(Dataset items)

____

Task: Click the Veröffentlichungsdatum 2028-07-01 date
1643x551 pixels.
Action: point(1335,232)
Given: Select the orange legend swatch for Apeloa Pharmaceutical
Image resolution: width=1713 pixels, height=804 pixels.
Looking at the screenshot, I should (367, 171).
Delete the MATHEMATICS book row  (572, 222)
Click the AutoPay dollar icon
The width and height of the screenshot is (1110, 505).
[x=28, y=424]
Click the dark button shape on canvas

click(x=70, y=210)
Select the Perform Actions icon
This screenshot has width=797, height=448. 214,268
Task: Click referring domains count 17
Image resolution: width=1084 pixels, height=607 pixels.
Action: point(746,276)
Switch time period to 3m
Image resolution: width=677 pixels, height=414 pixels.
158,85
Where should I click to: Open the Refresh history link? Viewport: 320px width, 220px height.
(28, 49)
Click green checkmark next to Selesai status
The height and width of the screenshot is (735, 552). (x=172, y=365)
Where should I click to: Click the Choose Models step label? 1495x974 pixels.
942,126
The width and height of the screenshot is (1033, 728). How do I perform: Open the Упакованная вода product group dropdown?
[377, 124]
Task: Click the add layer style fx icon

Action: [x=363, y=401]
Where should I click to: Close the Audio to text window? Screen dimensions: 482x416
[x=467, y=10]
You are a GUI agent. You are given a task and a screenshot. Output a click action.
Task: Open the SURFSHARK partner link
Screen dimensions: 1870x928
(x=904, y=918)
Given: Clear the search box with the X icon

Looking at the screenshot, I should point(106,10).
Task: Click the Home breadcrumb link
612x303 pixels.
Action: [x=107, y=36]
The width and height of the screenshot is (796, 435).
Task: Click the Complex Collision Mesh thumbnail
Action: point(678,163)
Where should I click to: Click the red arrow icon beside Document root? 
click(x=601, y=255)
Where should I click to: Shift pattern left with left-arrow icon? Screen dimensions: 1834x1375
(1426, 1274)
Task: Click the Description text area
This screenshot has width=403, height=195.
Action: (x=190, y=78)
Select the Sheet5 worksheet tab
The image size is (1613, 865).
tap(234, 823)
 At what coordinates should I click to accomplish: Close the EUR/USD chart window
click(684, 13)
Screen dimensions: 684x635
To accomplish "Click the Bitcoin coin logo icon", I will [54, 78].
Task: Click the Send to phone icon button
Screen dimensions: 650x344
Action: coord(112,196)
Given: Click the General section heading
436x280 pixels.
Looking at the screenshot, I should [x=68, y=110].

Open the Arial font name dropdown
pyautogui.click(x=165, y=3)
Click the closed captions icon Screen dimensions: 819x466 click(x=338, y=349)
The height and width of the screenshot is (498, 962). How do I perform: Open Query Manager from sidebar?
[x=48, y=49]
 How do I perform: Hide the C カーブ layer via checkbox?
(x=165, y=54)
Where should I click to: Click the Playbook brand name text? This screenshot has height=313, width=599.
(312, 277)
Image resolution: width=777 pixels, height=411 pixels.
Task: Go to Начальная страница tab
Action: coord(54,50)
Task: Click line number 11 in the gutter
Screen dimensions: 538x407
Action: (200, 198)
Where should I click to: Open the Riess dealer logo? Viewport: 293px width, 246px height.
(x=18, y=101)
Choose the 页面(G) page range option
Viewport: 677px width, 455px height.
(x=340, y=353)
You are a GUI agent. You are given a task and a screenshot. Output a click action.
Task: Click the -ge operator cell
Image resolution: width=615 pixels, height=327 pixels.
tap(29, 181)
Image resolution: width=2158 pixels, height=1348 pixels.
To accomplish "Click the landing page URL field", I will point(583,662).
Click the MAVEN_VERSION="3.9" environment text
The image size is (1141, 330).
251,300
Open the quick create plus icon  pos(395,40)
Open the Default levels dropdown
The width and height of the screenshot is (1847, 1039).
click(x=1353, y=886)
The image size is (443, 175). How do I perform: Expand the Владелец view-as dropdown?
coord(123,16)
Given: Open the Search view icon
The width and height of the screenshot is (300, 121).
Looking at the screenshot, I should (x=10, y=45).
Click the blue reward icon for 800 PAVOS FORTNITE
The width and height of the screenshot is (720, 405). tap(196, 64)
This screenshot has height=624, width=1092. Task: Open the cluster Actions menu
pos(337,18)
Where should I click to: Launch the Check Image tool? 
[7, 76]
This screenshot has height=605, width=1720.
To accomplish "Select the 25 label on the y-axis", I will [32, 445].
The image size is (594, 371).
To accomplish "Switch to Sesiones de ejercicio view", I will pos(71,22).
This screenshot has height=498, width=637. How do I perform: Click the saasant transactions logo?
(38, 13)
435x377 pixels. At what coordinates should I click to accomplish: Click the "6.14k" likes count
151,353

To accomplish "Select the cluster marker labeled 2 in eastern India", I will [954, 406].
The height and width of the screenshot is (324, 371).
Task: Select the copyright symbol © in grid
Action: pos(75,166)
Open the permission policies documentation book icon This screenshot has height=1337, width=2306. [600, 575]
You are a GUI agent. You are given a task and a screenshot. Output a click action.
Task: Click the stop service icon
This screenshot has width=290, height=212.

____

• [Work instructions]: Please pick out each line above that contains the string "text", treating uppercase and lowercase as different.

• [Exercise output]:
Where should I click to: Close the Audio to text window? Screen dimensions: 482x416
Task: Click the Description text area
Where should I click to: Click the Playbook brand name text? This screenshot has height=313, width=599.
Click the MAVEN_VERSION="3.9" environment text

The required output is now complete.